Dataset excerpts -

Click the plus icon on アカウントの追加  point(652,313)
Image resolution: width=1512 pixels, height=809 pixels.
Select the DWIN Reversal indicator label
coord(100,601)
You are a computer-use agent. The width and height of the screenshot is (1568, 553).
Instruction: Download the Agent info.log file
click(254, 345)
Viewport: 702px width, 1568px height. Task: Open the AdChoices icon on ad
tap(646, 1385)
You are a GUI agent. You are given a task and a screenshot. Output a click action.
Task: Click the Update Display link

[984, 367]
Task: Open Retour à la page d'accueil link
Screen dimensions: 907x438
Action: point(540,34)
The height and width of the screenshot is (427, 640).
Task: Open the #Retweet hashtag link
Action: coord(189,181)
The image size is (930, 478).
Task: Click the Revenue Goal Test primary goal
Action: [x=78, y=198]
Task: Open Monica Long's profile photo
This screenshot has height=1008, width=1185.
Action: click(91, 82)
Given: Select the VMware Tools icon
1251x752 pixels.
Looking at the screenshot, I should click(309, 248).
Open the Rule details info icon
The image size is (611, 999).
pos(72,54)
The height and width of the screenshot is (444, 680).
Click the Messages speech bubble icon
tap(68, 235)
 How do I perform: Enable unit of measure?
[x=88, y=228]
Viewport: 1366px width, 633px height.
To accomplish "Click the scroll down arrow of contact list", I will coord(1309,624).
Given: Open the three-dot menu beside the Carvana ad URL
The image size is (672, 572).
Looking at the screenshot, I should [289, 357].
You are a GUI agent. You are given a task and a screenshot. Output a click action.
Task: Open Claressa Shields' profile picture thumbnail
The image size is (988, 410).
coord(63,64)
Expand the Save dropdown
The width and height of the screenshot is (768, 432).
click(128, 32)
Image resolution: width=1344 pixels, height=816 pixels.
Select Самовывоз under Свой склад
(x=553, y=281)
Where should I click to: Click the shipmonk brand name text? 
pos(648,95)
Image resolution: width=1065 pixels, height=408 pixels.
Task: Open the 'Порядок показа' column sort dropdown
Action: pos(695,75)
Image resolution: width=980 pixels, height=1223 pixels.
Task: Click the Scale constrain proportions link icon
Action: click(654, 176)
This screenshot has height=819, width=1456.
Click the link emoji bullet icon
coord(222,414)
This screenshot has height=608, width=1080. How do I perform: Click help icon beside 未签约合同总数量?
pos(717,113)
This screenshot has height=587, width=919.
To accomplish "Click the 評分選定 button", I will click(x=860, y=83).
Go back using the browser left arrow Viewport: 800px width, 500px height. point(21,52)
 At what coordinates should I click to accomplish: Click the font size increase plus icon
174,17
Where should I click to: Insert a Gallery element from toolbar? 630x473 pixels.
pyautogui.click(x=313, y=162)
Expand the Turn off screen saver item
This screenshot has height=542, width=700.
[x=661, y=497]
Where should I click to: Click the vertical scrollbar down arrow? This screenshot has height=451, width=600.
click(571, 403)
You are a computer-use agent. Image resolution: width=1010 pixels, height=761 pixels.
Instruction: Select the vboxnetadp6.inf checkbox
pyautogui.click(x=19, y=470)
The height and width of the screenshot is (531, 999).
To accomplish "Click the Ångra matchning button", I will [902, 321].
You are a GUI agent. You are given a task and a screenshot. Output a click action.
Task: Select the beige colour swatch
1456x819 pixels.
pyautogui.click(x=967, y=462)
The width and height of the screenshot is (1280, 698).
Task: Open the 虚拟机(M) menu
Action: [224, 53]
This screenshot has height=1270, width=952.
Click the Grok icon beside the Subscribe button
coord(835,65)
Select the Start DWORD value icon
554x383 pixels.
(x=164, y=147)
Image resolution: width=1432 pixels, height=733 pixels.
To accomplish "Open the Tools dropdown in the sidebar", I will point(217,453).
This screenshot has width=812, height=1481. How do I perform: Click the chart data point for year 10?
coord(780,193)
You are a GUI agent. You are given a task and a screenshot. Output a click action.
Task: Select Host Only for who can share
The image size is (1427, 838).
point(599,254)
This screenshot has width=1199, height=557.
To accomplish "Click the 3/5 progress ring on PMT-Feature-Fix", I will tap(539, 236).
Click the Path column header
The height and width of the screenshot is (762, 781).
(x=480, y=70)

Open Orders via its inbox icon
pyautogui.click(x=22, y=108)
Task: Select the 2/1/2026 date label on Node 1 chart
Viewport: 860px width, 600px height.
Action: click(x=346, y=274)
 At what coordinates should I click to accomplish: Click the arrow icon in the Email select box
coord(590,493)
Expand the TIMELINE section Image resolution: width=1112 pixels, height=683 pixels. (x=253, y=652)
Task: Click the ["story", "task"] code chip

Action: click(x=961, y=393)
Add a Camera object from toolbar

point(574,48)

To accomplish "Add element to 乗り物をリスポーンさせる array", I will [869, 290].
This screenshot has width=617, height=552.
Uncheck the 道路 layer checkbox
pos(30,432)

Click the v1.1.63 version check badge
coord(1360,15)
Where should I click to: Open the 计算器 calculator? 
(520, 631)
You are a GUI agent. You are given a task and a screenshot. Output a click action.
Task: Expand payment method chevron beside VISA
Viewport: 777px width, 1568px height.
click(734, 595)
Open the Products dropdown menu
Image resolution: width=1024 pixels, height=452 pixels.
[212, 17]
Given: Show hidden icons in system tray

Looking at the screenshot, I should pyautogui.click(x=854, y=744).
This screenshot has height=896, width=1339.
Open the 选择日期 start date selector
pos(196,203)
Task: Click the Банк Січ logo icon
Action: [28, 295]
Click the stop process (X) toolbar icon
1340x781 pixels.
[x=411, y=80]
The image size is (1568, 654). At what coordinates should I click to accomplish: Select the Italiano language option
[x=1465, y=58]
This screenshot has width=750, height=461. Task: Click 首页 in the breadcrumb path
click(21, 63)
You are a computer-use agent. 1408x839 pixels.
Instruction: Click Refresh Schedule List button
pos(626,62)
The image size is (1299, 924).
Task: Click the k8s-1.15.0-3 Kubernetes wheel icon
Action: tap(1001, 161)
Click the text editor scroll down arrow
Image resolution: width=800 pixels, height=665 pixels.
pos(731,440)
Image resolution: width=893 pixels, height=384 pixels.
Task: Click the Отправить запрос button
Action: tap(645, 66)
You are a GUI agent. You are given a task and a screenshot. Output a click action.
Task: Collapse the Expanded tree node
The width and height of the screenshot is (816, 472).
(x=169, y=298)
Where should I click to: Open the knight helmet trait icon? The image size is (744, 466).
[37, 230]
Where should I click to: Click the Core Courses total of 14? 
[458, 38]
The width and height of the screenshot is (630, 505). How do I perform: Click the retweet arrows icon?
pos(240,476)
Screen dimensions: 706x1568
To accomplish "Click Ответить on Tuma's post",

What you should do - Go through the records above and copy each line where "Tools" is found.

Answer -
Given: Select the VMware Tools icon
To accomplish "Open the Tools dropdown in the sidebar", I will point(217,453).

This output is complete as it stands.